• _To do_:
From the line that contains "This screenshot has width=277, height=156." to the last line of the entries, write each line out exactly; include both ends and nothing else.

• _Exercise input_:

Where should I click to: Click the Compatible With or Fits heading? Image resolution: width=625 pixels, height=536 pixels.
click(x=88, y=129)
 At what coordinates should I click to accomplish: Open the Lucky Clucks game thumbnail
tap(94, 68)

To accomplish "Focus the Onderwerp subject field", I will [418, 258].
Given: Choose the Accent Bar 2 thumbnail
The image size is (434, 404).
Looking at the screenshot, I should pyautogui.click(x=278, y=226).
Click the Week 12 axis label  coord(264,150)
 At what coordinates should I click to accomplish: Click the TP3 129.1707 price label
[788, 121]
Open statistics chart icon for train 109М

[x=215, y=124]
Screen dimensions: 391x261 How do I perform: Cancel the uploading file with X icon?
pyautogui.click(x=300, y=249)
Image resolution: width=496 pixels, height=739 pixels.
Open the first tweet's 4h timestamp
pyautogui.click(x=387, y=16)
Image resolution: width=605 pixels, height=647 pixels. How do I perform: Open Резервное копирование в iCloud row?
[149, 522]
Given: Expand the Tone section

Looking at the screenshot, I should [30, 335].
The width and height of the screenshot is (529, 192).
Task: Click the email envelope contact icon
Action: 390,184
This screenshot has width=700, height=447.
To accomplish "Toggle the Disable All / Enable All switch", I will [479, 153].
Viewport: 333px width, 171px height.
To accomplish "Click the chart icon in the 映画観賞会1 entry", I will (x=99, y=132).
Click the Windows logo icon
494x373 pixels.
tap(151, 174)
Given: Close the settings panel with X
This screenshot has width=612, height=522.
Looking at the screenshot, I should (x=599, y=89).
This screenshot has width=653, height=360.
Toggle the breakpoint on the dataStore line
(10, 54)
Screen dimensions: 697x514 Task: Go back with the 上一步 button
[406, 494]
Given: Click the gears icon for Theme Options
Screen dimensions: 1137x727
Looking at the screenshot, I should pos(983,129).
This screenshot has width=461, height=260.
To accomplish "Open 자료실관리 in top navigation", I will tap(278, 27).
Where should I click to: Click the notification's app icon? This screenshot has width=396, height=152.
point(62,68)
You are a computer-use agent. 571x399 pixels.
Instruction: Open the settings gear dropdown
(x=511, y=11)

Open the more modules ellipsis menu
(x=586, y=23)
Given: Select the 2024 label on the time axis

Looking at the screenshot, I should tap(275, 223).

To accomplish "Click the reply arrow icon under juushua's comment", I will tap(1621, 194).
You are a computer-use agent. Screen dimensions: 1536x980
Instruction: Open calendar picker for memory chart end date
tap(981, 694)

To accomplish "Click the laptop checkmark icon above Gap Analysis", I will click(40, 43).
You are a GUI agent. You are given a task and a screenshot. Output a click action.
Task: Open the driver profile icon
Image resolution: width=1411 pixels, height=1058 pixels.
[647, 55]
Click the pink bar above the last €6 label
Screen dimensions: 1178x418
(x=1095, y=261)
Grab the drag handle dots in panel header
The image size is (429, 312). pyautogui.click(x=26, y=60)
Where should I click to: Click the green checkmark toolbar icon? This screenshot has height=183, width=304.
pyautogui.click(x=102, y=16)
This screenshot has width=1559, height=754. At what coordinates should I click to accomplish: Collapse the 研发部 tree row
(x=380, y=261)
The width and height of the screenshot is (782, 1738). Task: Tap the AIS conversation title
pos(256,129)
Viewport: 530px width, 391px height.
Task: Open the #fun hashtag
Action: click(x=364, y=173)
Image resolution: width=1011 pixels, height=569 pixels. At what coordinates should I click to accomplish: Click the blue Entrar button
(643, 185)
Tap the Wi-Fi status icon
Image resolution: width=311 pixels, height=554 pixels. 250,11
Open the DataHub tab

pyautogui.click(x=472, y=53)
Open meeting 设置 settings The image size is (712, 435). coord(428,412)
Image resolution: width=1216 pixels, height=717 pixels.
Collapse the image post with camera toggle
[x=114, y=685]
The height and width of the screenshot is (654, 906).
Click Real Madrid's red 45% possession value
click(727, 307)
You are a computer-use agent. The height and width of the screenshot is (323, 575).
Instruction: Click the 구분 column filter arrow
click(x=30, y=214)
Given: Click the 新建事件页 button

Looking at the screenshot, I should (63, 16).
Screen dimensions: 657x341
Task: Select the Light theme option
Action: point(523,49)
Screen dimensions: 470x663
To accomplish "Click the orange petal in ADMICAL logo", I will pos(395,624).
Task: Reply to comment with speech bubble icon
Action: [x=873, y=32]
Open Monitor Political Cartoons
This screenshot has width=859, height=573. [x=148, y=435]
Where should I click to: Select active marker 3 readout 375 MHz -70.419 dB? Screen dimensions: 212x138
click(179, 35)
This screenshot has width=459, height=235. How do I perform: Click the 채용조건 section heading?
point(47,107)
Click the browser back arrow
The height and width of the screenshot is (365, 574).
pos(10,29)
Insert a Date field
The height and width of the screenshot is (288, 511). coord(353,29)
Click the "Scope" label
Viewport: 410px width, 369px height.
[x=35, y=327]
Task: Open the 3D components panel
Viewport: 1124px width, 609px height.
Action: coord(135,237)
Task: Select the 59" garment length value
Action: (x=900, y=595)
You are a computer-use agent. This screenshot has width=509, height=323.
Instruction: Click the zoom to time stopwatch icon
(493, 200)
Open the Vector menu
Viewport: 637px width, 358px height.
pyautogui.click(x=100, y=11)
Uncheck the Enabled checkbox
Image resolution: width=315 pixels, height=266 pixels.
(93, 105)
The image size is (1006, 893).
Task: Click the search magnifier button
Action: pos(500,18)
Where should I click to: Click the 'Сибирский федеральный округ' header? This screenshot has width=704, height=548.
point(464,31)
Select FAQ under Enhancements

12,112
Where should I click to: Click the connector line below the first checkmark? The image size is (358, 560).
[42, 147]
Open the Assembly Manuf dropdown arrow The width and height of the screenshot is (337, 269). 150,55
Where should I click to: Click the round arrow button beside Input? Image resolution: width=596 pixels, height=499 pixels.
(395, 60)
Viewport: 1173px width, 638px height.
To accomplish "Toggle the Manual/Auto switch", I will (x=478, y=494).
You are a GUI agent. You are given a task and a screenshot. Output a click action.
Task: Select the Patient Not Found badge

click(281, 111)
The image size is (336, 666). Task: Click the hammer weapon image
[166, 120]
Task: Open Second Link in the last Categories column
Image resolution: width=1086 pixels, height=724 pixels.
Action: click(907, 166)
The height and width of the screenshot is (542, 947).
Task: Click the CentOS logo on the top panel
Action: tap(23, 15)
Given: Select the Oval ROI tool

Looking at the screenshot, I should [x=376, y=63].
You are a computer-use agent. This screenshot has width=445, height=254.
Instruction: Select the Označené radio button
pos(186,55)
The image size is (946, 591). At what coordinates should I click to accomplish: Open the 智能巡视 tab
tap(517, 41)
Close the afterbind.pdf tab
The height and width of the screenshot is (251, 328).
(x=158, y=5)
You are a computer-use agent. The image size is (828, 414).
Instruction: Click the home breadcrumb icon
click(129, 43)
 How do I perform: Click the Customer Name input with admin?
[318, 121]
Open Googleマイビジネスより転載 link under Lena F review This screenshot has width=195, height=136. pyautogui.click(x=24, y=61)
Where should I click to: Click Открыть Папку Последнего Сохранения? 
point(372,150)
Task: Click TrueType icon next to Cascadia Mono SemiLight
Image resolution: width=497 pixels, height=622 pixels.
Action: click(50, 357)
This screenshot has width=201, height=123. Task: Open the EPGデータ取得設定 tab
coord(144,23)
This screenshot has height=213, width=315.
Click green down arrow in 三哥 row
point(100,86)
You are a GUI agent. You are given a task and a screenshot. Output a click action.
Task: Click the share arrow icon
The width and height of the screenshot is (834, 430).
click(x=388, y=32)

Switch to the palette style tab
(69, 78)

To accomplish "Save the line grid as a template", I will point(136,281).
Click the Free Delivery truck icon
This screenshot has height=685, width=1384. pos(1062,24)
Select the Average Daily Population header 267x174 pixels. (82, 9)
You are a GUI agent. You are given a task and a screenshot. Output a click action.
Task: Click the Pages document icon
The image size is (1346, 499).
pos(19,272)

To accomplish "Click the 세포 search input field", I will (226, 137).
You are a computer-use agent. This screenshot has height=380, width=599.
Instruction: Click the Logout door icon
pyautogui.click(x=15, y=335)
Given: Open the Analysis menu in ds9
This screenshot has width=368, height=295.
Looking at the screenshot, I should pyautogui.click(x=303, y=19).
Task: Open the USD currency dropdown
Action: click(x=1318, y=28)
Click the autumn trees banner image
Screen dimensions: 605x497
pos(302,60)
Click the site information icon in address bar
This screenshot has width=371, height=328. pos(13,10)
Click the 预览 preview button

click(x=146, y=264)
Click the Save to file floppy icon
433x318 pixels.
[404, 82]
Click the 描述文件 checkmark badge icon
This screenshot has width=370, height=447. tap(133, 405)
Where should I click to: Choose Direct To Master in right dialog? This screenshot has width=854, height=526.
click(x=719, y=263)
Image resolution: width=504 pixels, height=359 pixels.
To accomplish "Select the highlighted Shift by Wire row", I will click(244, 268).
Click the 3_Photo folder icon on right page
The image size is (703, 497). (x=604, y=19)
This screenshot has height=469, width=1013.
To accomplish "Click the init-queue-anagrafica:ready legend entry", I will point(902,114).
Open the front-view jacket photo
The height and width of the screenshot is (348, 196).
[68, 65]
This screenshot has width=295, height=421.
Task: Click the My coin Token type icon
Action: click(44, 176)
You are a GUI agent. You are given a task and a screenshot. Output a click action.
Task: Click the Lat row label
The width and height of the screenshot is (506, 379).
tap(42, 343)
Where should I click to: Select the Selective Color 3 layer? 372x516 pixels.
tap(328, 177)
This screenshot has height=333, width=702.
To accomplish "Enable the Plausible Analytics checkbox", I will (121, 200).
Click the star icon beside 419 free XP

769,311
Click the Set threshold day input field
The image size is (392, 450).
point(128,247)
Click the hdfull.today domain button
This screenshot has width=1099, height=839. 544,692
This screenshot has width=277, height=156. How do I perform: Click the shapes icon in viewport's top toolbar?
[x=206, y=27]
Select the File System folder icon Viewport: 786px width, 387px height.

• _Reply to the exercise_:
This screenshot has width=277, height=156. How do I perform: Click the shapes icon in viewport's top toolbar?
[x=206, y=27]
Select the File System folder icon Viewport: 786px width, 387px height.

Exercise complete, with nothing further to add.